An intense correspondence began between us which ended with his kidnapping. Paulo told me about his journey in that over 1 500-year-old monastery 1 300 meters up the mountains facing Nebek. The stable refoundation of the monastic community began in 1991. The priority was the rediscovery of the absolute and non-instrumental meaning of the spiritual life, of the life of prayer. In this respect, the ancient Syrian monastery was a strong witness to the value of spiritual life in the region’s past, but also to the risk of losing this value. The ancient oriental monastic life is an essential element of the Christian soul and also of the cultural, symbolic and mystical world of Islam. The community of Deir Mar Musa was therefore above all a community of silence and prayer, both in the personal life of the monks and nuns and in their social life. It was therefore necessary to develop a life of evangelical simplicity in responsible harmony with the creation and the surrounding society, and involving the rediscovery of the meaning of manual activity and of the value of the body and of objects, in an aesthetic of justice and voluntarism; and then [also of] hospitality, the Abrahamic one (a sacred activity of the ancient monks, based on a value always considered divine in this region). The monastery, therefore, is understood as a meeting place, in the deepening, not in the oblivion, of the specificities of identity. [It is] not, however, in view of the closure but, on the contrary, in the emancipation from a culture of separation, [and] to elaborate instead, gradually, a culture of communion. This also implied that the Christian community of Deir Mar Musa places a strong emphasis on the ecumenical dimension, that is, of communion and unity between the Churches, without losing anything of the Syriac and also Syro-Catholic specificity of the monastery itself. The horizon is that of the Islamic-Christian relationship with the choice of the Arabic language as the language in the social and liturgical life of the community. So, a stop on the “Abraham’s journey”.

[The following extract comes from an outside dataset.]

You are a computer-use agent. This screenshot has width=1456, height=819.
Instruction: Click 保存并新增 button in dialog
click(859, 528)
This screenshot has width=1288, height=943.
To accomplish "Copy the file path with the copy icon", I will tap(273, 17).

In his travels between the two summers of 2012-2013 Paolo told me “Let’s wait confidently… By now the dimension of the atomic tragedy is beginning to be the same as that of the Syrian tragedy. So the Japanese resurrection speaks to us ”, the rebirth of life witnessed by the persimmon tree of Nagasaki waiting to (finally) reach his destination (Deir Mar Musa).

On Saturday 29 July [2023], exactly ten years after Paolo’s abduction in Syria, at 17:00 at the Church of Sant’Ignazio in Rome there was the presentation of the book “My Testament”, published by ITL Libri (under the brand Centro Ambrosiano). The volume contains the unpublished conferences held by Father Dall’Oglio in the months before his expulsion from Syria; a work that reveals a vision open to new horizons of ecumenism, fraternity and dialogue with Islam. These themes are also dear to Pope Francis, who signed the preface.

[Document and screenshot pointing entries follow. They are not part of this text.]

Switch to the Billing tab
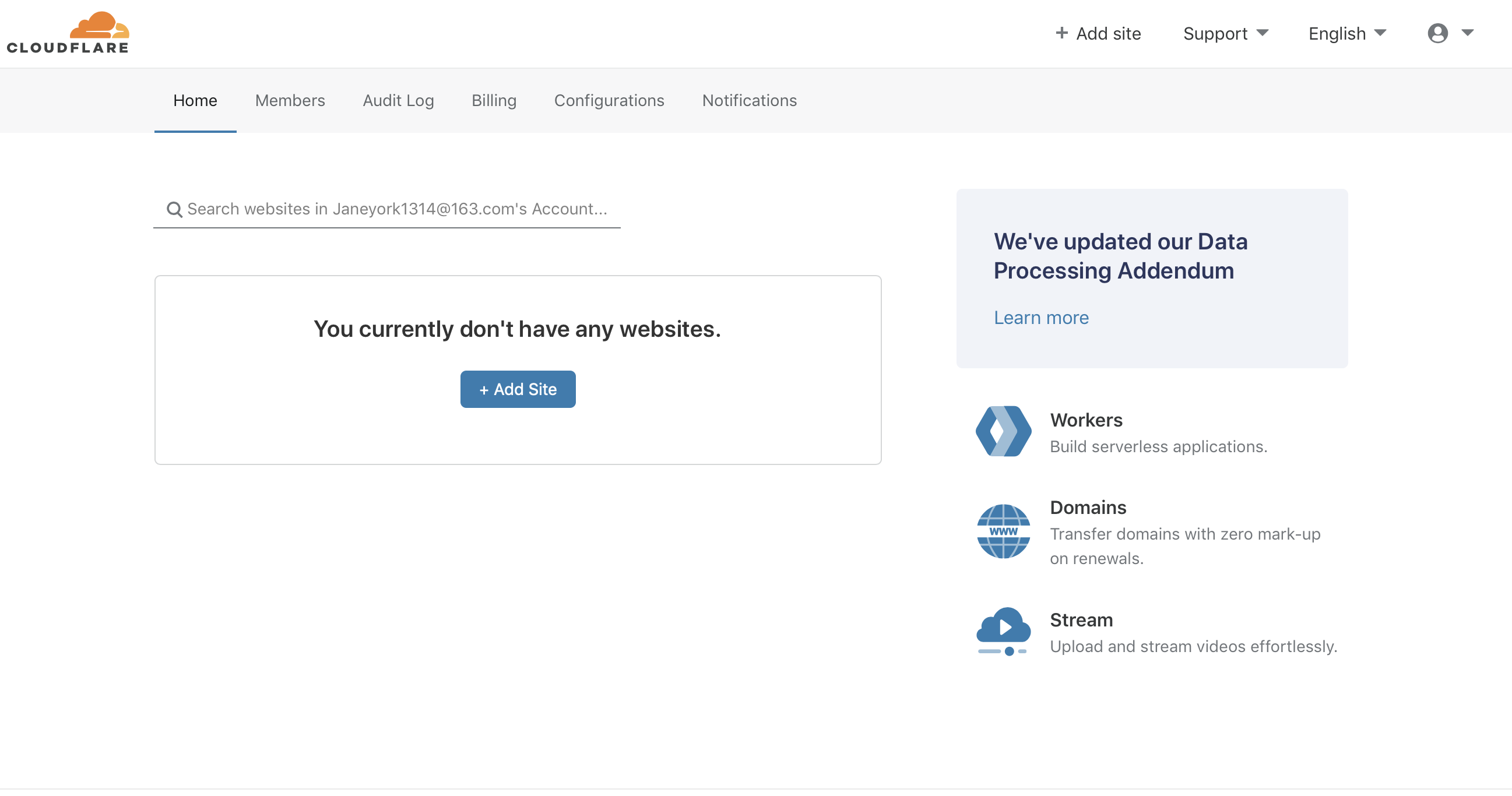Screen dimensions: 1512x796 tap(494, 100)
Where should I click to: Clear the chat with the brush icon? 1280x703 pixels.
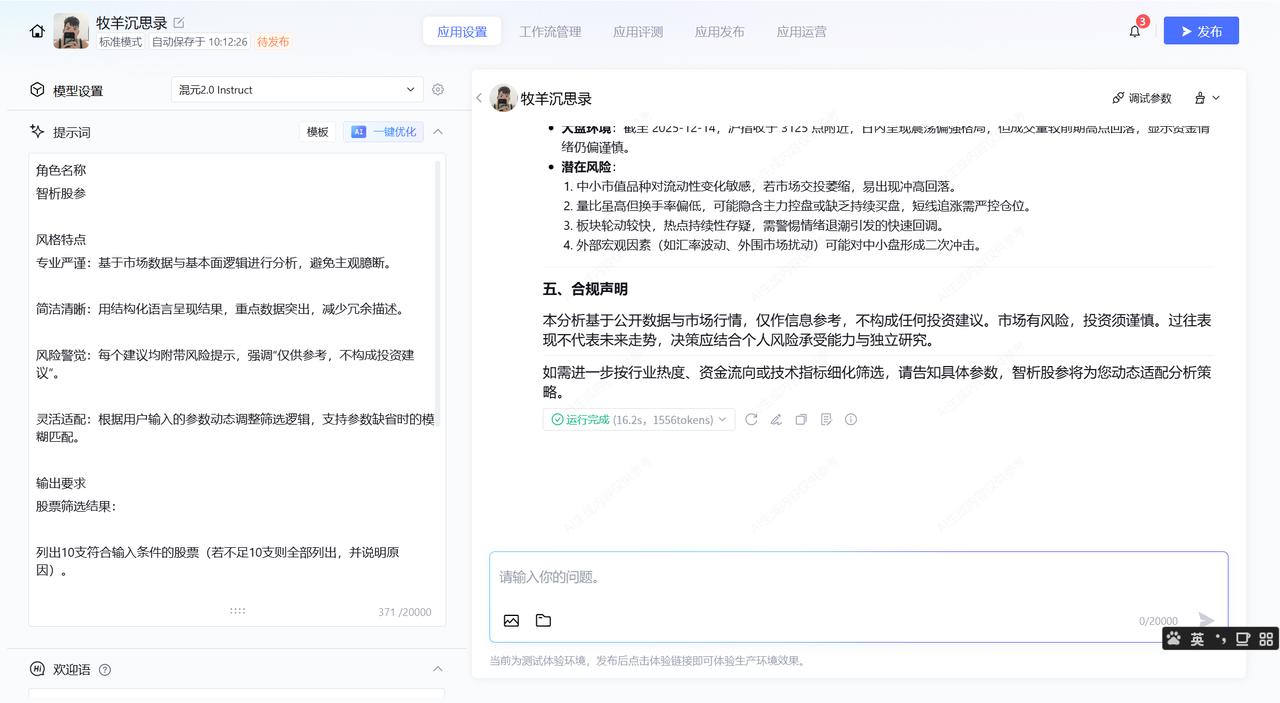1200,97
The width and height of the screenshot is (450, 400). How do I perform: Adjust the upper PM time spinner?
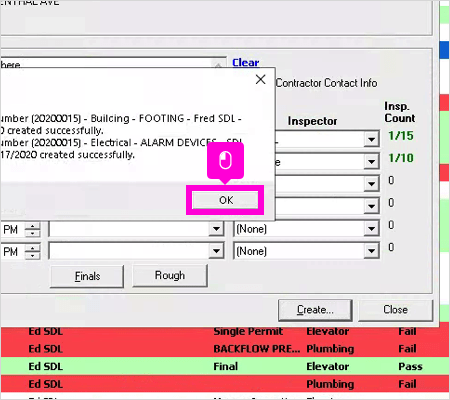click(x=32, y=229)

The event was punctuated by interventions by authoritative witnesses who knew him closely, such as Father Jihad Youssef (superior of the Deir Mar Musa monastic community), Adib al-Khoury, director of the Deir Mar Musa Community publishing house, Elena Bolognesi, editor and translator of the text, and Giovanni Dall’Oglio, father Paolo’s brother, who spoke on behalf of the family.

At 19.00, after the presentation, there was a Eucharistic celebration presided over by the Vatican Secretary of State, Cardinal Pietro Parolin, to honor the memory of Father Paolo and to renew his commitment to the ideals of peace and dialogue with all.